When a woman goes into pregnancy already carrying excess weight, she’s at particular risk for metabolic and hormonal abnormalities that boost her odds for diabetes, preterm delivery and, ultimately, cardiovascular disease. And increasing evidence suggests that obesity creates a toxic in-utero environment that increases the baby’s birth weight and affects its development and future health.
So a big focus for obstetricians is to minimize weight gain during the pregnancy. Now, a small but intriguing randomized trial suggests that a low-glycemic-load diet is the best way to do that.
Low-GL diets are designed to moderately reduce total carb intake and substitute “good” carbs that are in low in sugar and release sugar slowly (read: whole grains, whole fruits and vegetables, nuts, legumes) for “bad” carbs (white bread and foods high in refined sugars). The study compared the low-GL diet with a standard low-fat diet.

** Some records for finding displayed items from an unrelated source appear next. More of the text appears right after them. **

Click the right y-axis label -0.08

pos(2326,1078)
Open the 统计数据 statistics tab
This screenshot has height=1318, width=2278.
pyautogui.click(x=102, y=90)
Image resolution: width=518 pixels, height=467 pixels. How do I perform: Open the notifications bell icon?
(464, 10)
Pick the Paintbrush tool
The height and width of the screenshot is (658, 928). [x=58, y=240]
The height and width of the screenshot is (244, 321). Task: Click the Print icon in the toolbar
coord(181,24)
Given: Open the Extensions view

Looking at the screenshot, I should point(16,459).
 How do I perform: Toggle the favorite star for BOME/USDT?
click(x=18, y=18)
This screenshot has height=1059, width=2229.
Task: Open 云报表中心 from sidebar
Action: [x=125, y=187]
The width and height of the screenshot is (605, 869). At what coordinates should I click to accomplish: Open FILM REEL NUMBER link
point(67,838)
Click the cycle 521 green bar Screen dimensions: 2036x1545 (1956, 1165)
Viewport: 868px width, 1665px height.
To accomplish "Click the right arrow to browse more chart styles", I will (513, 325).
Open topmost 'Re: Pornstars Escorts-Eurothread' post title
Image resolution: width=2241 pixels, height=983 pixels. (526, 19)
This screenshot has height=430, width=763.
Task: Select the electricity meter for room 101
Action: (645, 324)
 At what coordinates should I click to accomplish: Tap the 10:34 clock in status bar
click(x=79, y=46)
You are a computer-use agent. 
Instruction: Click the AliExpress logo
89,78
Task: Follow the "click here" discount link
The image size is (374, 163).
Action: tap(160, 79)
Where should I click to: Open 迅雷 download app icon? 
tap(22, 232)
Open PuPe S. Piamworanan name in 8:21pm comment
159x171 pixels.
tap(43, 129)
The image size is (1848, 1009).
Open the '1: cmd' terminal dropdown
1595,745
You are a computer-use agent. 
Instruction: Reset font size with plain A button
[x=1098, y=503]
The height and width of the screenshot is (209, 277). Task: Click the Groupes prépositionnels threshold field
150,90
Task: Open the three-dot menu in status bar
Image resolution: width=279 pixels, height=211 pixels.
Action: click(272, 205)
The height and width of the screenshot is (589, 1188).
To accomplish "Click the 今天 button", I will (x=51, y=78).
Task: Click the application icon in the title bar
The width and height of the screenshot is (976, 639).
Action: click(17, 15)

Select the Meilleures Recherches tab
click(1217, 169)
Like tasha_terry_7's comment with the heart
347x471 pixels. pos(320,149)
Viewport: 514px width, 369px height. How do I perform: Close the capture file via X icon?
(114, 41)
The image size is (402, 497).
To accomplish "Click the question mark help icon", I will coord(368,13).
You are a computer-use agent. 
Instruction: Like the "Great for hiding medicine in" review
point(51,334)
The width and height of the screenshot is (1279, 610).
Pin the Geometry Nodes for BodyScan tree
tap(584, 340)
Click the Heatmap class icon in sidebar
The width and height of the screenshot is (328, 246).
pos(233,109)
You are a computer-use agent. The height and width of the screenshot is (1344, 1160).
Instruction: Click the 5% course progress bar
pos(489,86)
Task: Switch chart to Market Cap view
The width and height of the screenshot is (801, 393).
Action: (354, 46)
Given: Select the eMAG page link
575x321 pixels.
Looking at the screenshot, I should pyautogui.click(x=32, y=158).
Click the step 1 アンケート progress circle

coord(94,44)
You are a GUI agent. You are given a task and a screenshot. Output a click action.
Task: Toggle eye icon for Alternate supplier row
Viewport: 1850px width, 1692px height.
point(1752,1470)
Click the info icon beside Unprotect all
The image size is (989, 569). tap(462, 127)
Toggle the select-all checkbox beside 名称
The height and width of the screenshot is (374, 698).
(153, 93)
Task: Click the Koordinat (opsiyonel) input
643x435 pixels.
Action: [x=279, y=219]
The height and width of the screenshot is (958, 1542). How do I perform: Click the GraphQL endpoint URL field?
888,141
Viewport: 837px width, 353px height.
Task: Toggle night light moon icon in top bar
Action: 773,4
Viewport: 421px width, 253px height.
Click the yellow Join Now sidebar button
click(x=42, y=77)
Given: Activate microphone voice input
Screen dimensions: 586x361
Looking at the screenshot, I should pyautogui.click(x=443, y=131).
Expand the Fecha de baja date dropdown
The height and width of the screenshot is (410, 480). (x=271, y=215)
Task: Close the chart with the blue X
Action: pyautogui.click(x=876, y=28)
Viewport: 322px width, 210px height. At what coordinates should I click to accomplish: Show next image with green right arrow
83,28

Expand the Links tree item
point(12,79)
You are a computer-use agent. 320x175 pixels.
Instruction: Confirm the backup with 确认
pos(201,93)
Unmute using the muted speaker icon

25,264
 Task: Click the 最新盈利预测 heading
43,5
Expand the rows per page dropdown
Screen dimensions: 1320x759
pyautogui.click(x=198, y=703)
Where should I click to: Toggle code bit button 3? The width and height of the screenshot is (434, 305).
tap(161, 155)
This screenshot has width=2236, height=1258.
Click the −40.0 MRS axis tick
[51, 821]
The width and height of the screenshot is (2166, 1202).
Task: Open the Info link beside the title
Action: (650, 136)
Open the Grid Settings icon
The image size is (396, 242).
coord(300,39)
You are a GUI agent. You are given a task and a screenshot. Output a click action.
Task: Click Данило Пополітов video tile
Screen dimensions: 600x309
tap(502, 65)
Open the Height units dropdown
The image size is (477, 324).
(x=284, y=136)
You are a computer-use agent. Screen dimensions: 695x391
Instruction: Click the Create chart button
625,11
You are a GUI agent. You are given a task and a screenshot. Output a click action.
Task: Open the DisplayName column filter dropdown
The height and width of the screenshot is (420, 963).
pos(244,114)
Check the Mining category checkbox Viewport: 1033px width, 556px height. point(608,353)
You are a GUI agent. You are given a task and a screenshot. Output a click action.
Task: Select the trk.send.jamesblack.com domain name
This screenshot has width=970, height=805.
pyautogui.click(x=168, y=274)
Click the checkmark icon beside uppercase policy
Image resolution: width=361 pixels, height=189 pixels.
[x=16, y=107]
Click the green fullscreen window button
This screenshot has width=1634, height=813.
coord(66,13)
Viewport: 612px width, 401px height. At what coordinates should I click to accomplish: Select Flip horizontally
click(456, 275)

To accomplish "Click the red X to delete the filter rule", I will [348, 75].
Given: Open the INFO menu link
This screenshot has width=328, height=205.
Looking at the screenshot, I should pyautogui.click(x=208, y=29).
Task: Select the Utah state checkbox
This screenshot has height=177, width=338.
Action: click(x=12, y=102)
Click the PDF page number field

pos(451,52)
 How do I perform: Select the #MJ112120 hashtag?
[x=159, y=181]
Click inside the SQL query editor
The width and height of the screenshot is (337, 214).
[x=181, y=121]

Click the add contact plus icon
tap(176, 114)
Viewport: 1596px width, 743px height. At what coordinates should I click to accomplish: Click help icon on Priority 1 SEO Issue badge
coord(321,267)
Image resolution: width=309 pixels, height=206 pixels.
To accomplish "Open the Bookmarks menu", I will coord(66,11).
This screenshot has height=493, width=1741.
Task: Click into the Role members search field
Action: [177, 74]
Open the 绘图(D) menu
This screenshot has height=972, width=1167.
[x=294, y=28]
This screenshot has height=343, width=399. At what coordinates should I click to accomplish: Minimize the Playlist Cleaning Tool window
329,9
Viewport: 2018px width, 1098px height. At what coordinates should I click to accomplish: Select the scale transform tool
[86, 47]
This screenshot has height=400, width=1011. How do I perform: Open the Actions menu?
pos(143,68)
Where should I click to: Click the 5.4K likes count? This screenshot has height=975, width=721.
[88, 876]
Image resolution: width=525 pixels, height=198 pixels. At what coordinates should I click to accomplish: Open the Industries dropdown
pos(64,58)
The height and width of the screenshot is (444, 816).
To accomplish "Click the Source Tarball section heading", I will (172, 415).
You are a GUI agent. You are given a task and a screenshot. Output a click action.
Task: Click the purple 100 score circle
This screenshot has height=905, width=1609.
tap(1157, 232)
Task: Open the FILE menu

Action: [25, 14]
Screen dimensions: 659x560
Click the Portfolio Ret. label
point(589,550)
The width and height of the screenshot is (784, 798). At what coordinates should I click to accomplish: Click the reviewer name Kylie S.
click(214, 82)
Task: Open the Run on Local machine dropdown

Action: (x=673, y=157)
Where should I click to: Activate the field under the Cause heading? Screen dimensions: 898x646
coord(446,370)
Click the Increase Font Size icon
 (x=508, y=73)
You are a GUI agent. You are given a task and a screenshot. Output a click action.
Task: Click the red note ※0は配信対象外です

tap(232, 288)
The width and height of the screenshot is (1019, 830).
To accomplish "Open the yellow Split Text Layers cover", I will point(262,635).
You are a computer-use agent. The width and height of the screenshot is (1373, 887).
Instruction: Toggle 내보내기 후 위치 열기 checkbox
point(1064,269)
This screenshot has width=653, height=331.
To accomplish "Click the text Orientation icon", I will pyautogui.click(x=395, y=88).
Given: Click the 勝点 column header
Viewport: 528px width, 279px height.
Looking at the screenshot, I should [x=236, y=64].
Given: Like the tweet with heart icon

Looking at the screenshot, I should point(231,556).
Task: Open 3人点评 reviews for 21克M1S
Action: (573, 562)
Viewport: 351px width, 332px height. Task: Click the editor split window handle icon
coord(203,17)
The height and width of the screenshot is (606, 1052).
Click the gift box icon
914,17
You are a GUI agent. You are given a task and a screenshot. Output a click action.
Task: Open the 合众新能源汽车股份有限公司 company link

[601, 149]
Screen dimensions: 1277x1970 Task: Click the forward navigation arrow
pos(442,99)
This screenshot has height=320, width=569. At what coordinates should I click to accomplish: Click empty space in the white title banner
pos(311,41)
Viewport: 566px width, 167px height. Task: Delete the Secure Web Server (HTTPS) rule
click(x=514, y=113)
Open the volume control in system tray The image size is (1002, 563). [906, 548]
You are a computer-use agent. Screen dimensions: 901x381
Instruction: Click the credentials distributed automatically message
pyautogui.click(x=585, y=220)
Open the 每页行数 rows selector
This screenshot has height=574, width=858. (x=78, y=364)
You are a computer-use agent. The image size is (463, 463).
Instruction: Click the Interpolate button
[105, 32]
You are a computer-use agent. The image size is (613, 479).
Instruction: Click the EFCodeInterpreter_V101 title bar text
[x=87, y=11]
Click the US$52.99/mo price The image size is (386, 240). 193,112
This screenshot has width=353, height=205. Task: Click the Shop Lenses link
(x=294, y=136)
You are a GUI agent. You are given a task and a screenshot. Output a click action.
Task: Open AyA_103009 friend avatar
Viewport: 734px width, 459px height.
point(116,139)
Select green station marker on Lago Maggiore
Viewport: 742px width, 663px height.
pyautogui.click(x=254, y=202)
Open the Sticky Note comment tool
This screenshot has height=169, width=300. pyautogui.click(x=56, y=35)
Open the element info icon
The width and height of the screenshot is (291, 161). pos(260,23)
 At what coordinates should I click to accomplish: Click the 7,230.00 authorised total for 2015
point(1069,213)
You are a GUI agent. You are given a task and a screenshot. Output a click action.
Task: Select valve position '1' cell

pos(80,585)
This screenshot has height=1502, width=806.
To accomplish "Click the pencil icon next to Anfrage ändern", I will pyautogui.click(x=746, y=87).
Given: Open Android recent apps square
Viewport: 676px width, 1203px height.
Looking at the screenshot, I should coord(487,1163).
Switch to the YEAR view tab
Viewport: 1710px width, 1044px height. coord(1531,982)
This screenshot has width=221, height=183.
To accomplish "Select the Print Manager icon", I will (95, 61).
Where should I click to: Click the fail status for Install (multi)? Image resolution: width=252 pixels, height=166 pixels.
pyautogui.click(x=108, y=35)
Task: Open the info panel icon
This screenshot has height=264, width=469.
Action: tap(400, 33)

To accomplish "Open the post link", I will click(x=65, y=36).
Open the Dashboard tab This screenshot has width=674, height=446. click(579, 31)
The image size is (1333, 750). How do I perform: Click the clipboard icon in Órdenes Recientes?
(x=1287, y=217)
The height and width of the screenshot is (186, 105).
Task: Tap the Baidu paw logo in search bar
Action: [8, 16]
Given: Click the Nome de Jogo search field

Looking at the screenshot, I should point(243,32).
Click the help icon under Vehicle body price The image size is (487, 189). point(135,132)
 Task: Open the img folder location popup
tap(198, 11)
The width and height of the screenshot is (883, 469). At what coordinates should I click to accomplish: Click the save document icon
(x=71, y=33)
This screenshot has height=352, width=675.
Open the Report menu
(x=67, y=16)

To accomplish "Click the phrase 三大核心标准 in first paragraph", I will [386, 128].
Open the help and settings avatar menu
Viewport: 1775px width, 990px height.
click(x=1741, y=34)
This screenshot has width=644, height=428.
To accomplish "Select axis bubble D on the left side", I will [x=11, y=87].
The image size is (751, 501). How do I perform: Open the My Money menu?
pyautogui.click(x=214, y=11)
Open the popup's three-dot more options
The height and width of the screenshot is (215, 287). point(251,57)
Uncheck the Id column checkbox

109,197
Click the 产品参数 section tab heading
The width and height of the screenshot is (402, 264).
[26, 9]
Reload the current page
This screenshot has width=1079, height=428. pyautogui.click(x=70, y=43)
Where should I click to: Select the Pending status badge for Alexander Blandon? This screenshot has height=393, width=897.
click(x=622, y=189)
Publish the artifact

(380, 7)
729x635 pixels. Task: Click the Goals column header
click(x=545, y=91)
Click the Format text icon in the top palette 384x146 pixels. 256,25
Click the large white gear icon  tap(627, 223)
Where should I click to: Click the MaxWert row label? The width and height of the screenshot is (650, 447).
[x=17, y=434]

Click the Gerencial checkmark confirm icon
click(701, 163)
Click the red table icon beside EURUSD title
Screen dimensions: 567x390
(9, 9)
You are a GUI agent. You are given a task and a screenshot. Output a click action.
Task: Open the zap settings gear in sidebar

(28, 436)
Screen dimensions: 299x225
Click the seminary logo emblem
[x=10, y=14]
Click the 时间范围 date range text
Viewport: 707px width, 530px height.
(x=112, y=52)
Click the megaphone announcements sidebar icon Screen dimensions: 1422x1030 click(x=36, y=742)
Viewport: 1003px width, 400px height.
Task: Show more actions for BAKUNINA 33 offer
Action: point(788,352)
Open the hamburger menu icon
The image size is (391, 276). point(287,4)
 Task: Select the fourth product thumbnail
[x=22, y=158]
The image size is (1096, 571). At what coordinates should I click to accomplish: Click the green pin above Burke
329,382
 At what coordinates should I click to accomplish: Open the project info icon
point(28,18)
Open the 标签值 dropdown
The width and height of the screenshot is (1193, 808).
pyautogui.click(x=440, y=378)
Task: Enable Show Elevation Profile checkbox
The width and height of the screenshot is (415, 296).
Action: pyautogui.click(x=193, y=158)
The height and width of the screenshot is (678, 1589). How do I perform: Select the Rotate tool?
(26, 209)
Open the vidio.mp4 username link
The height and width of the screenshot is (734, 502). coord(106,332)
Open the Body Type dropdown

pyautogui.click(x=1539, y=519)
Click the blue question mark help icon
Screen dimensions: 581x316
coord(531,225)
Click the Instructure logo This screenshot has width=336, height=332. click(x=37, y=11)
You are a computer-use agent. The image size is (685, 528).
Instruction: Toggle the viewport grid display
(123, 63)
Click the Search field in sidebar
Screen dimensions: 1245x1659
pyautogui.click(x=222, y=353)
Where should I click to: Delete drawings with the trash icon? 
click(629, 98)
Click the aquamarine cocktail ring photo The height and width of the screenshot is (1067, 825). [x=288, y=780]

The trial was small — just 46 women – and began relatively late (diets were started in the second or third trimester), so did not show a definitive difference in weight loss or in infant birthweight. Nonetheless, the low-GL group showed some unexpected benefits.
First, women following the low-GL diet were less likely to deliver before 38 weeks’ gestation. This was statistically and potentially clinically significant, because even “late preterm” babies (born at 37 to 38 weeks) have a 1.5- to 2-fold higher risk of adverse outcomes. Study leader David Ludwig, director of Children’s OWL Program, believes the difference may reflect a reduction in chronic inflammation in the low-GL group (as evidenced by a greater drop in the marker C-reactive protein). The low-GL group also had a greater drop in cholesterol, perhaps improving the health of blood vessels in the placenta, and a greater drop in triglycerides.
Infants in the low-GL group also had a larger head circumference, a gross measure of brain development that predicts early-childhood IQ. Ludwig isn’t sure why, but speculates that hormones affected by diet, such as insulin, could affect brain development. “It may be that hormonal changes redirect calories into fat tissue, leaving fewer calories available for brain growth,” he says.